Tuesday, February 27, 2018

Has jet noise from Hawthorne Municipal Airport (KHHR) increased in the last 6 months?

Roxanne Ferebee has lived in North Redondo Beach with her husband Nick in the same home they've owned off Manhattan Beach Boulevard for the past 18 years. Six months ago, she began to notice airplanes flying overhead, something she had never paid much attention to before.

The noise, she said, is unbearable at times. One plane after another 20 minutes apart, mostly from the Hawthorne Municipal Airport, but sometimes from Jetblue flights coming out of Long Beach, continually pass overhead in what appear to be new flight patterns.

“It's a very piercing, whining sound,” said Ferebee of the jets.

She said the noise is so bad she hasn't slept well in months. She doesn't go outside in the yard as much anymore, and it's having an effect on her well-being. 

“I'm very disturbed by it. I'm stressed out. I'm anxious,” Ferebee said. “I hear them in the shower, washing the dishes. I can't watch TV because I can hear it over the TV.”

While complaints among her neighbors have not been widespread, enough residents have caught the attention of Councilmember Laura Emdee who asked City Attorney Mike Webb to look into whether something could be done.

"We are trying to figure out our viable option, but it's just too early to say,” Webb said.

In addition to potential legal action, Emdee said she was also speaking with Congressman Ted Lieu's office about remedies. 

The Federal Aviaition Administration sets flight path guidelines, such as not flying below 1,000 feet over residential areas. If pilots are violating those guidelines, then based on case law, the city might have a case, Webb explained. But if not, potential actions could be limited.

“The federal government limits what cities can do when it comes to airports. We're trying to review all of that,” Webb said.

In 2015, the city of Manhattan Beach examined a similar issue with flights passing low overhead after taking off at LAX. 

The changes to the flight pattern observed by Ferebee appear to coincide with the adoption of what’s known as FAA Nextgen radar with SoCal Metroplex, which is essentially a GPS-guided system for directing airplanes in crowded airspace.

The automated system may be directing planes on a turnaround after taking off at Hawthorne Airport then heading northbound. That turnaround happens to be just over Ferebee’s house.

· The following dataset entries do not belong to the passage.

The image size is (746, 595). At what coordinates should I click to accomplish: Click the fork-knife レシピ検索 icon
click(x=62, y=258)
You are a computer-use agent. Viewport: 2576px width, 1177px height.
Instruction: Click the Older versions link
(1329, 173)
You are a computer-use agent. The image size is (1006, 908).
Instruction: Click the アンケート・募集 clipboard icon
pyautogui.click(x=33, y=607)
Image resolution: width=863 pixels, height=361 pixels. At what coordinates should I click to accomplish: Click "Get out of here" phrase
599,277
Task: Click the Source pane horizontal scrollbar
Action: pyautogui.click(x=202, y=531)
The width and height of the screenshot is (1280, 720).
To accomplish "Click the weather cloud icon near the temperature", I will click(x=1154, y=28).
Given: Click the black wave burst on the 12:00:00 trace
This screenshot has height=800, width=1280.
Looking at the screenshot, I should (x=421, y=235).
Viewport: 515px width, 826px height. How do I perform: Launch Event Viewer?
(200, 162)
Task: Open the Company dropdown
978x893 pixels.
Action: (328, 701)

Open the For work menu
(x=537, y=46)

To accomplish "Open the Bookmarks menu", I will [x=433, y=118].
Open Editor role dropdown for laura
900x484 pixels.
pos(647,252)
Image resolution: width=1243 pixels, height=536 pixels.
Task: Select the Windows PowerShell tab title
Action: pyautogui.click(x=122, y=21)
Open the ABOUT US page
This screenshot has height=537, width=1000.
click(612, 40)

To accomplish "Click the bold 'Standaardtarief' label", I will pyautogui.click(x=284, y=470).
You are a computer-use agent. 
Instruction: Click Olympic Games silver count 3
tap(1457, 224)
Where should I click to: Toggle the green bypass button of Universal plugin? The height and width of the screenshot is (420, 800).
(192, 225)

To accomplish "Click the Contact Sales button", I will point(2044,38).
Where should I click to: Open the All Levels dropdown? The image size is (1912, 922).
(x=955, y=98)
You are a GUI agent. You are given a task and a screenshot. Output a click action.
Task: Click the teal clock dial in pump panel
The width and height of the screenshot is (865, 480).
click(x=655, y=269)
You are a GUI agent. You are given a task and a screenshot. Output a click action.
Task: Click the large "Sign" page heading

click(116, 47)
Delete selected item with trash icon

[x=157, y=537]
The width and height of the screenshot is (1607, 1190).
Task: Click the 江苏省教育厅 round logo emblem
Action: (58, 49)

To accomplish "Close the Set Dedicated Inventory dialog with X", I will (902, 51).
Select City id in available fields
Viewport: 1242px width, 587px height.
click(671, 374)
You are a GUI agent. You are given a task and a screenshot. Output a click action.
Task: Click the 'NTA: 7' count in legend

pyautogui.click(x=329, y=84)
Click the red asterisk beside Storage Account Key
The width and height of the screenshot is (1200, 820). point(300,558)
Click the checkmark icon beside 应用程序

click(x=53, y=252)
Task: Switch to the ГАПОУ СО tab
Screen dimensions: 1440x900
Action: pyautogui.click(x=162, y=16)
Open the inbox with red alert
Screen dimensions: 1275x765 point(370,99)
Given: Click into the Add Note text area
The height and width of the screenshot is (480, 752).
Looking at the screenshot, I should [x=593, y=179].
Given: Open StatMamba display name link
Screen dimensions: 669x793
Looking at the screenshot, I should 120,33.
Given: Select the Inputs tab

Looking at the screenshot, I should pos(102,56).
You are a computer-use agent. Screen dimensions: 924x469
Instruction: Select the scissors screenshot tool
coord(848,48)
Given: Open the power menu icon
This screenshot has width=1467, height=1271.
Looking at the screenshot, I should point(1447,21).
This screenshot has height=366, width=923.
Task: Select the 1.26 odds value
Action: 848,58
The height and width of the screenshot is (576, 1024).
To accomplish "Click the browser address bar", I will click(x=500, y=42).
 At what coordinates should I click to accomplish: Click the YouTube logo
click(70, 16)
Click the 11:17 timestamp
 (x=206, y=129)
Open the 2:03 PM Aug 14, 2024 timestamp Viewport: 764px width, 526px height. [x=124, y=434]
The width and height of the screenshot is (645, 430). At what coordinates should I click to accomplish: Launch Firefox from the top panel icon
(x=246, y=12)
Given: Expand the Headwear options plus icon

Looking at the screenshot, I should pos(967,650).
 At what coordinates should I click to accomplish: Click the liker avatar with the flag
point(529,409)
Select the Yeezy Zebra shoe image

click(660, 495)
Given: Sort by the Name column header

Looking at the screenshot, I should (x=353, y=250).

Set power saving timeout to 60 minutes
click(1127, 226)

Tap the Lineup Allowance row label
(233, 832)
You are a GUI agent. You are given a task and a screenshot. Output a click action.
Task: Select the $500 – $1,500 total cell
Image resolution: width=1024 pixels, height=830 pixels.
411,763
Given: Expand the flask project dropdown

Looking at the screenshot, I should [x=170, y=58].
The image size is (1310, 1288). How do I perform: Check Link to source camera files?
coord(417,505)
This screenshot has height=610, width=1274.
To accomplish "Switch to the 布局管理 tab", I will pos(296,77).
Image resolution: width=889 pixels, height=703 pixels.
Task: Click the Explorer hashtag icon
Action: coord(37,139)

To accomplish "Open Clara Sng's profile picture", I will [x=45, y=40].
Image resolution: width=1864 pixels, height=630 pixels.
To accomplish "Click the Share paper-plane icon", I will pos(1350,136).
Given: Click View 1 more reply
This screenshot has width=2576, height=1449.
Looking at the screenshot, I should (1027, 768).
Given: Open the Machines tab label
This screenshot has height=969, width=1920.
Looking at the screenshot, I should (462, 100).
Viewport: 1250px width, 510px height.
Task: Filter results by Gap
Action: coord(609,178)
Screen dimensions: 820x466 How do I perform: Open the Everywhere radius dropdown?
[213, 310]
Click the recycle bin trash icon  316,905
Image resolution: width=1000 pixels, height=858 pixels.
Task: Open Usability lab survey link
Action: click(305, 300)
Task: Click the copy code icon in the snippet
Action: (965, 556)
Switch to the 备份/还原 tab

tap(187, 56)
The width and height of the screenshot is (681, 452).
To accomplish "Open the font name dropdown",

"I'm going to hear it come over my house at about 1600 feet altitude. That's very low and very noisy,” said Ferebee, who’s become an expert on tracking flight path data on apps such as Flight Radar.

Flipping through her phone, she revealed photos of dozens of flights overhead.

“Sometimes the loop is large and I can watch the plane make its turn from every window of the house,” she said.

According to airport administrative analyst Guideo Fernandez, air traffic at Hawthorne Airport has actually decreased in recent years after a high of 104,000 flights in 2015. In 2016, there were 92,000 flights and in 2017 there were even fewer, Fernandez said.

The airport, opened in 1942 and owned by the city of Hawthorne and leased to a private company to operate, has instituted noise abatement methods such as altered recommended flight patterns. But once aircraft are off the ground, the airport has no control, Fernandez explained.

“Here and there we have a resident that might call, sometimes repeatedly," Guido said. "They are under the impression we can control the pilot and the aircraft, but we can't. It's like being out on the street to say you can't drive down this lane. It's a public right of way."

With Santa Monica airport reducing its runway length to disallow larger aircraft and other regional airports experiencing overcrowding, Ferebee fears that Hawthorne Airport only stands to get busier. It's already become a preferred take-off for private jets, he said. In addition, CalAir flight school, which relocated from Torrance Airport to Hawthorne two years ago, recently said it was expanding.

“At some point they are going to fly over someone's home, but do we just turn into an 18-lane 405 freeway over the house all of a sudden?” Ferebee asked. “I would like for them to stick with a flight path that's not disruptive to the community.”